**TASK DESCRIPTION**
Some entries follow. Reproduce exactly the lines starting at the one with "Where should I click to: Click the export" and stopping after the one with "Enter fullscreen video".

(Beginning of DATA UNDER STUDY)

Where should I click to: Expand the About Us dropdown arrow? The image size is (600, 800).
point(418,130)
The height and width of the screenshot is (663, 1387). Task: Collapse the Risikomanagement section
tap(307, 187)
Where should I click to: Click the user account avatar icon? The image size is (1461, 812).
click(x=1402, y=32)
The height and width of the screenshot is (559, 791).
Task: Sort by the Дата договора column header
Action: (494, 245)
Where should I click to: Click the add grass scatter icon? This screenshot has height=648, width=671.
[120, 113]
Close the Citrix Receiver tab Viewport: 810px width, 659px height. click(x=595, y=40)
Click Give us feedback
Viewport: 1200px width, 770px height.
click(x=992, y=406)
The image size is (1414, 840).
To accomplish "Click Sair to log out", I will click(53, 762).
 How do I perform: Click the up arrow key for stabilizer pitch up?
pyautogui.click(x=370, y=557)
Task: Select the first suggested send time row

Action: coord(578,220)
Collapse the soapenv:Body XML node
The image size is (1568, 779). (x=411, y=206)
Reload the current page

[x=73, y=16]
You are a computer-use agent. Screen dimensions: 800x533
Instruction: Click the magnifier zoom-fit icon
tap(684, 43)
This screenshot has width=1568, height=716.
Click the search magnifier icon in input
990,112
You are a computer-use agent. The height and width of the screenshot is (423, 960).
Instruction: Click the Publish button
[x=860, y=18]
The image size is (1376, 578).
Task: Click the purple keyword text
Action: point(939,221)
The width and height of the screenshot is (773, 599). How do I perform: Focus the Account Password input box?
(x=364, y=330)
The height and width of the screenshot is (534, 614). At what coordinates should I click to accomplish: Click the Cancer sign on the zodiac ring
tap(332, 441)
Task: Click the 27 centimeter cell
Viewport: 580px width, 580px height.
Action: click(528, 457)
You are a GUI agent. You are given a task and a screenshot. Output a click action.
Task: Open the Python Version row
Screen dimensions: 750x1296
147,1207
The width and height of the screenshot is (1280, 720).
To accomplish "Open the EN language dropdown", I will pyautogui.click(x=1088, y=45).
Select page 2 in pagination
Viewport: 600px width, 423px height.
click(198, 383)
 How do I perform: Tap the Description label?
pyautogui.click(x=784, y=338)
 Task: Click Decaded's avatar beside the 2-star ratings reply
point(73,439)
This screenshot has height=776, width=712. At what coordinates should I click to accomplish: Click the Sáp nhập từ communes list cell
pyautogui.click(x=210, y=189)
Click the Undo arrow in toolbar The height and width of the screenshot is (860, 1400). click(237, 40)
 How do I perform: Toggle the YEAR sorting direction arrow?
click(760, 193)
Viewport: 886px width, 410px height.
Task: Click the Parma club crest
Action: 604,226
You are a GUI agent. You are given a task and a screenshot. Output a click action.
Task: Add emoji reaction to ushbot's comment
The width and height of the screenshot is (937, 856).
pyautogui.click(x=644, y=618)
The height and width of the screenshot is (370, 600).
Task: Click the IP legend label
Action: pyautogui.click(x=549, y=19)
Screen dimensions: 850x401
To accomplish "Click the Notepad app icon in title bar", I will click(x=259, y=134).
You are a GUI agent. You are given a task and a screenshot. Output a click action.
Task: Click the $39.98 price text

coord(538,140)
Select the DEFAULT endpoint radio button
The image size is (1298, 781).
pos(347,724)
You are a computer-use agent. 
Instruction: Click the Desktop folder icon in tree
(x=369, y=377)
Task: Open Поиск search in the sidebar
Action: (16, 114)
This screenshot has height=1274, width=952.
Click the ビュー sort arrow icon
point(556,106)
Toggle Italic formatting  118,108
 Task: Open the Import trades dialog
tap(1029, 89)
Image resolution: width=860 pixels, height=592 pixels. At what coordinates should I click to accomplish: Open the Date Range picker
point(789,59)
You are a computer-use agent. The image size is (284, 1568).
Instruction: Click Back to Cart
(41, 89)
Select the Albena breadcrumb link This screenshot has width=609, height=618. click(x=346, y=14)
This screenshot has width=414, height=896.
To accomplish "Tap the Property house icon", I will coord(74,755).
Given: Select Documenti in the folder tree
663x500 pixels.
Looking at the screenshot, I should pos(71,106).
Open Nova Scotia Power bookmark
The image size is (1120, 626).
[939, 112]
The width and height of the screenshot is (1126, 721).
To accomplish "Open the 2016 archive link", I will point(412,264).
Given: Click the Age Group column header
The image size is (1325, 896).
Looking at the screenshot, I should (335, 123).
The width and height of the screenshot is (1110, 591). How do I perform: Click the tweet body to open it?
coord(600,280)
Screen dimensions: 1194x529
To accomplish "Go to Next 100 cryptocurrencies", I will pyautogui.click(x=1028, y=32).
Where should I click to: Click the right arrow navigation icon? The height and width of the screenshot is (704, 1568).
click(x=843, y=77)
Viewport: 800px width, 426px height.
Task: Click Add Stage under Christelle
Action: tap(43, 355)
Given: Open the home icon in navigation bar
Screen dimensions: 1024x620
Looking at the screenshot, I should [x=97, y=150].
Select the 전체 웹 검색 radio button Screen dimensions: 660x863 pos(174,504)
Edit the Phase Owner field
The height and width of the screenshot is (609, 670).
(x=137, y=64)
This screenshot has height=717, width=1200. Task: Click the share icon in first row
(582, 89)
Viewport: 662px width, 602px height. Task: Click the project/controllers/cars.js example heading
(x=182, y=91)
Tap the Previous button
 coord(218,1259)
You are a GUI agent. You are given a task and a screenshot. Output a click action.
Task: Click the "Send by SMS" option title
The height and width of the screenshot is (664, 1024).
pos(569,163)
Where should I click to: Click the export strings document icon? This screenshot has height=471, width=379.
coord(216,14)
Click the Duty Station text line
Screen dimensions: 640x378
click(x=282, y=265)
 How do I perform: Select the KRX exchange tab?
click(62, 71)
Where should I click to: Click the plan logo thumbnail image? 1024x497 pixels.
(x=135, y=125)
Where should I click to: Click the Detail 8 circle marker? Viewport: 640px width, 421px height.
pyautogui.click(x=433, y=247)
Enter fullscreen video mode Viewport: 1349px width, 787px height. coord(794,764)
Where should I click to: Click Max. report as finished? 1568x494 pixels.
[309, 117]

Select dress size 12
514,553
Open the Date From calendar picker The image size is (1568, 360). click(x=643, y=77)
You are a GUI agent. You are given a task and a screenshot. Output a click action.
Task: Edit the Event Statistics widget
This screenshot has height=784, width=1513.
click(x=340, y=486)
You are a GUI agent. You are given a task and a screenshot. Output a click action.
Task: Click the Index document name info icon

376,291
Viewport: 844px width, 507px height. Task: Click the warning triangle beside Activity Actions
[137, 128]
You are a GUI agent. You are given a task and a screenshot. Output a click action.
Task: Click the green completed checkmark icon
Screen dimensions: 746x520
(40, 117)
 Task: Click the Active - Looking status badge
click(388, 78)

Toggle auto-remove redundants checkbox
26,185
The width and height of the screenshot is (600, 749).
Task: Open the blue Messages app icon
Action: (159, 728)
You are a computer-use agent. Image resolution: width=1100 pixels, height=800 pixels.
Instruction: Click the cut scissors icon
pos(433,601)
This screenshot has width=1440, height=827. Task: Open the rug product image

(End of DATA UNDER STUDY)

**REPLY TO THE EXERCISE**
Where should I click to: Click the export strings document icon? This screenshot has height=471, width=379.
coord(216,14)
Click the Duty Station text line
Screen dimensions: 640x378
click(x=282, y=265)
 How do I perform: Select the KRX exchange tab?
click(62, 71)
Where should I click to: Click the plan logo thumbnail image? 1024x497 pixels.
(x=135, y=125)
Where should I click to: Click the Detail 8 circle marker? Viewport: 640px width, 421px height.
pyautogui.click(x=433, y=247)
Enter fullscreen video mode Viewport: 1349px width, 787px height. coord(794,764)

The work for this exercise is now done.